Since then, BFTAA and the D.C. Housing Authority had been in talks, including a meeting that had been scheduled to take place this week. On Saturday, Belt and a multigenerational group of women gathered around a large sheet of paper where they jotted notes about their unsafe living conditions and the people they believed to be involved in the dilapidation of their dwellings.

Belt expressed a desire to ensure that revitalization plans met the needs of families.

“There are smaller rooms [in the apartments] and more density,” she said. “[The people who used to live in Barry Farms] are scattered all across the city. We can’t get in touch with them and it’s hard to get them here. This was already a mixed community and that’s what the developers said they wanted.”

Organizing Neighborhood Equity (ONE DC), an advocacy group in the city, counts right to housing as one of 10 principles on its People’s Platform. The People’s Right to Housing Mini-Assembly preceded a citywide People’s Assembly scheduled for October, and a ONE DC Freedom School where residents will collectively study displacement and create a popular education agenda to organize against negligent landlords, developers and elected officials.

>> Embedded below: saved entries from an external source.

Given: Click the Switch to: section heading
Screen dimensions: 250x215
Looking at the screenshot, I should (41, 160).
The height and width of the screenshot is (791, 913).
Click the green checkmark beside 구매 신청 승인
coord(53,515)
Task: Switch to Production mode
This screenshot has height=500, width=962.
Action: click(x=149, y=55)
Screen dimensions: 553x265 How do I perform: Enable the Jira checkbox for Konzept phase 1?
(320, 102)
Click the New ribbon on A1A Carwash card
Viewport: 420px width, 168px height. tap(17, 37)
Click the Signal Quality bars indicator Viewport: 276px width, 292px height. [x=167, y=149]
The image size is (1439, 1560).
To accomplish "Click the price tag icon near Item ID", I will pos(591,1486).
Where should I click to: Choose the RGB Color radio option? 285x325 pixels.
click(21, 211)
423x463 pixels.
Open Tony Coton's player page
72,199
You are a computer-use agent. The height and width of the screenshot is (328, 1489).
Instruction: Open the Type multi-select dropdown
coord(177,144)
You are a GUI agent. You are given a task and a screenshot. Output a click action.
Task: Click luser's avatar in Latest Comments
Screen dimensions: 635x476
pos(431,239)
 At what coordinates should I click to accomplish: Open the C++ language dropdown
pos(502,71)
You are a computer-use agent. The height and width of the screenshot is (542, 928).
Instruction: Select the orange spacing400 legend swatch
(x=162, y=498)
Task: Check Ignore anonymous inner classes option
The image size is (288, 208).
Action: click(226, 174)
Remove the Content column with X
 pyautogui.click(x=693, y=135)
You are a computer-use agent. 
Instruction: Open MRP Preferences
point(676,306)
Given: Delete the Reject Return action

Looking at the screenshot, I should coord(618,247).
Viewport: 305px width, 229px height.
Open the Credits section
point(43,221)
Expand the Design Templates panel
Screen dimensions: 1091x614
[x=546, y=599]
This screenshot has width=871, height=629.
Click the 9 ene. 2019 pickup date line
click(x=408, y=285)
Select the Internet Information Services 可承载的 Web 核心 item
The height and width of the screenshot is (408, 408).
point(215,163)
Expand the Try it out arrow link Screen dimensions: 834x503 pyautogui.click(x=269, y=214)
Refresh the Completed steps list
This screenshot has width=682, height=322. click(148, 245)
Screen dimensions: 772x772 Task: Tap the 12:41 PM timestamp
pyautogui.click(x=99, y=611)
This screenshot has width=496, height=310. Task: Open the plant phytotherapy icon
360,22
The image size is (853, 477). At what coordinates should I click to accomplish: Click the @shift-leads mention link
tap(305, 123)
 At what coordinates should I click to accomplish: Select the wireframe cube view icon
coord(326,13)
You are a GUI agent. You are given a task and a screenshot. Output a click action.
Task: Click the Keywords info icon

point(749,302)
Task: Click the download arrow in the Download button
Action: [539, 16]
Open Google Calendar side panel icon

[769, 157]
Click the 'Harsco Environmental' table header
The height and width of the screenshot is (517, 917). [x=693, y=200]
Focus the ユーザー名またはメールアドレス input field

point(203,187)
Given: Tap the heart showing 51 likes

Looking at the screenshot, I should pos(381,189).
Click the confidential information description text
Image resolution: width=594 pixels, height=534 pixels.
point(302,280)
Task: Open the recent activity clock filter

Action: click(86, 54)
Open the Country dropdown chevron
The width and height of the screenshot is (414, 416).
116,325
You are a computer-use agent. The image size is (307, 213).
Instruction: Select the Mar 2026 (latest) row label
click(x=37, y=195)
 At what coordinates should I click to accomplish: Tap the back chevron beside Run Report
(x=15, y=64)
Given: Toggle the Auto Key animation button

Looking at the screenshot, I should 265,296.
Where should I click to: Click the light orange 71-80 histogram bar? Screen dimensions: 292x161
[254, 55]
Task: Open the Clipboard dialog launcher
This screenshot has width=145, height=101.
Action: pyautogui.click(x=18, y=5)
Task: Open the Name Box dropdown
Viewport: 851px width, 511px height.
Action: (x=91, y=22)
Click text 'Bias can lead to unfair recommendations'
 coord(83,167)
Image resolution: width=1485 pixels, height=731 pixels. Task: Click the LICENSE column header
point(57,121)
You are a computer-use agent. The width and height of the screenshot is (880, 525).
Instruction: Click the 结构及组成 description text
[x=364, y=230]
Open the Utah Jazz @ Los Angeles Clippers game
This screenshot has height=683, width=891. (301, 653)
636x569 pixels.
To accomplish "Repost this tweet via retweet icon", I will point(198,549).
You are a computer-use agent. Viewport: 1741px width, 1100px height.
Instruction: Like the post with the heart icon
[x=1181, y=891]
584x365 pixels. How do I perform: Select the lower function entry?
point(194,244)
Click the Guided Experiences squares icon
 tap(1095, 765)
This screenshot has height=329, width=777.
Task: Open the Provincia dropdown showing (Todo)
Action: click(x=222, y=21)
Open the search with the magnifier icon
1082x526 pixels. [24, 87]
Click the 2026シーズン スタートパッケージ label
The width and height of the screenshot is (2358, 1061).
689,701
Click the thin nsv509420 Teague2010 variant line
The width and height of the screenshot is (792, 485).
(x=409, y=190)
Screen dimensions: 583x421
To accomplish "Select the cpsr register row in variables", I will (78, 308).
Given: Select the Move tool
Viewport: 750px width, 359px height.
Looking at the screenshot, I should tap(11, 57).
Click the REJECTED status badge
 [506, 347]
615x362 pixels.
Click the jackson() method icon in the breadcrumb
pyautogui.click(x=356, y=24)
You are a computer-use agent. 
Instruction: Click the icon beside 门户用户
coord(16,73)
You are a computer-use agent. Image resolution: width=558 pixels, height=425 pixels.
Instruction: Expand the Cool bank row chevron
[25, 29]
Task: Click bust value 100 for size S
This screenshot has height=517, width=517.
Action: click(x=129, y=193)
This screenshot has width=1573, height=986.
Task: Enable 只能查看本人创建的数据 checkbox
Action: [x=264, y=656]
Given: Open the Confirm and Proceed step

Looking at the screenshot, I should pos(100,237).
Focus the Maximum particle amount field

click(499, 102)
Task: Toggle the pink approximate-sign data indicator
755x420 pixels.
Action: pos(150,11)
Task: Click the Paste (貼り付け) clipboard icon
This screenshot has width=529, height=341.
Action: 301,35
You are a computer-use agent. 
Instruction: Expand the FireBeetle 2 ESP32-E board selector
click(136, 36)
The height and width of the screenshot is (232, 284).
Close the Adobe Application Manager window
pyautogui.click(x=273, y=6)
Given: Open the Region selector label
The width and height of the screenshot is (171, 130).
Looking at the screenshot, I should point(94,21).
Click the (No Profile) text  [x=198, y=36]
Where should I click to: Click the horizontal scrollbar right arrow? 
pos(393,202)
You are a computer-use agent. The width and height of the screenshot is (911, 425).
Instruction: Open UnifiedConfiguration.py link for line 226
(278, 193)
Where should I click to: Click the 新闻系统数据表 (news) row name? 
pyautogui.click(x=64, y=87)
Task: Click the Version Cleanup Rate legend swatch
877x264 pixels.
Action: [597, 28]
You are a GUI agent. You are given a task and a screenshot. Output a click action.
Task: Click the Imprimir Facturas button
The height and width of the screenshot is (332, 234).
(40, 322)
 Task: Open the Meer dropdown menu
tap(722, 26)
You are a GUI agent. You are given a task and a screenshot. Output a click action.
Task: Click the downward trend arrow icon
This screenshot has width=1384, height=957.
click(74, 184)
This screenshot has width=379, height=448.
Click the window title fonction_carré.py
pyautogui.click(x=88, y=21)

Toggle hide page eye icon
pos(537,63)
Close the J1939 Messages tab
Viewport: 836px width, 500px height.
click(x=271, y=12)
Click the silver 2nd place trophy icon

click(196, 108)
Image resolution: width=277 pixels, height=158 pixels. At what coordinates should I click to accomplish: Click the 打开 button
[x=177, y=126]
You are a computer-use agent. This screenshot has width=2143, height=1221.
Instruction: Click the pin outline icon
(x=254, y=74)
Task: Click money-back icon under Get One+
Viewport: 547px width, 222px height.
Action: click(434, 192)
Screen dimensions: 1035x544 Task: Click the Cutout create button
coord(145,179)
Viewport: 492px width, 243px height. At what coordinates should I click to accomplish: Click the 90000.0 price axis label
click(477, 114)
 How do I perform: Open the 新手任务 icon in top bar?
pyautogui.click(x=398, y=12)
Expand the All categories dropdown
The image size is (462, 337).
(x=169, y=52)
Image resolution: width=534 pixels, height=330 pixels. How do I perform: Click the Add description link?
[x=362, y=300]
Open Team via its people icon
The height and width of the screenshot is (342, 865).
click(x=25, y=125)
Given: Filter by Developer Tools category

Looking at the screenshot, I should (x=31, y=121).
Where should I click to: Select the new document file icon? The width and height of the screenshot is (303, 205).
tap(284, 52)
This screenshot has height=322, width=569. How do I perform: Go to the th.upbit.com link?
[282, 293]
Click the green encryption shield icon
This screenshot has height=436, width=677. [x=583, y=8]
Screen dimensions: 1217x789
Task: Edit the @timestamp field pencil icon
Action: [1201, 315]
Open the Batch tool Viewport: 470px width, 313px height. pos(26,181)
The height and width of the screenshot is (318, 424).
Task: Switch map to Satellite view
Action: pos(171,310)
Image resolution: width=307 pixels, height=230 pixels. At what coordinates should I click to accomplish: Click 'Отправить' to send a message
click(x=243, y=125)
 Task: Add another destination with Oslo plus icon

“It’s important to get everyone who showed up to the mini-assembly into our Freedom School where folks want to delve deeper into the issues of landlord neglect and displacement by force and understand why it’s happening to longstanding Washingtonians,” said Patrick Gregoire, ONE DC right to housing organizer.

Increasing property values, rent and taxes have been implicated as key causes of the removal of more than 135,000 families from more than 200 District neighborhoods since the turn of the century. The Office of Planning released a map that showed a dearth of affordable housing in the more affluent parts of the District, including Wards 2 and 3, through a combination of restrictive zoning, historic preservation rules and lawsuits from neighbors.

Last week, the D.C. Housing Authority revealed plans, to be approved by its board of commissioners, under which a quarter of its affordable housing stock would be removed from federal government control and more than a dozen buildings demolished or revitalized. More than 8,000 units had been identified as severely damaged and of great health risk to residents.

Seniors have suffered the most in those conditions, said one woman who attended Saturday’s mini-assembly.

“The government has failed [people who live in] low-income housing,” the woman said. “There has to be collaboration to make it better. I pay market-rate rent, which is not easy. Senior citizens have been left behind in affordable housing. My Social Security check may not be like yours. I’ve been a homeowner, but I don’t know if I could do it in the District.”

Sam P.K. Collins has nearly 20 years of journalism experience, a significant portion of which he gained at The Washington Informer. On any given day, he can be found piecing together a story, conducting...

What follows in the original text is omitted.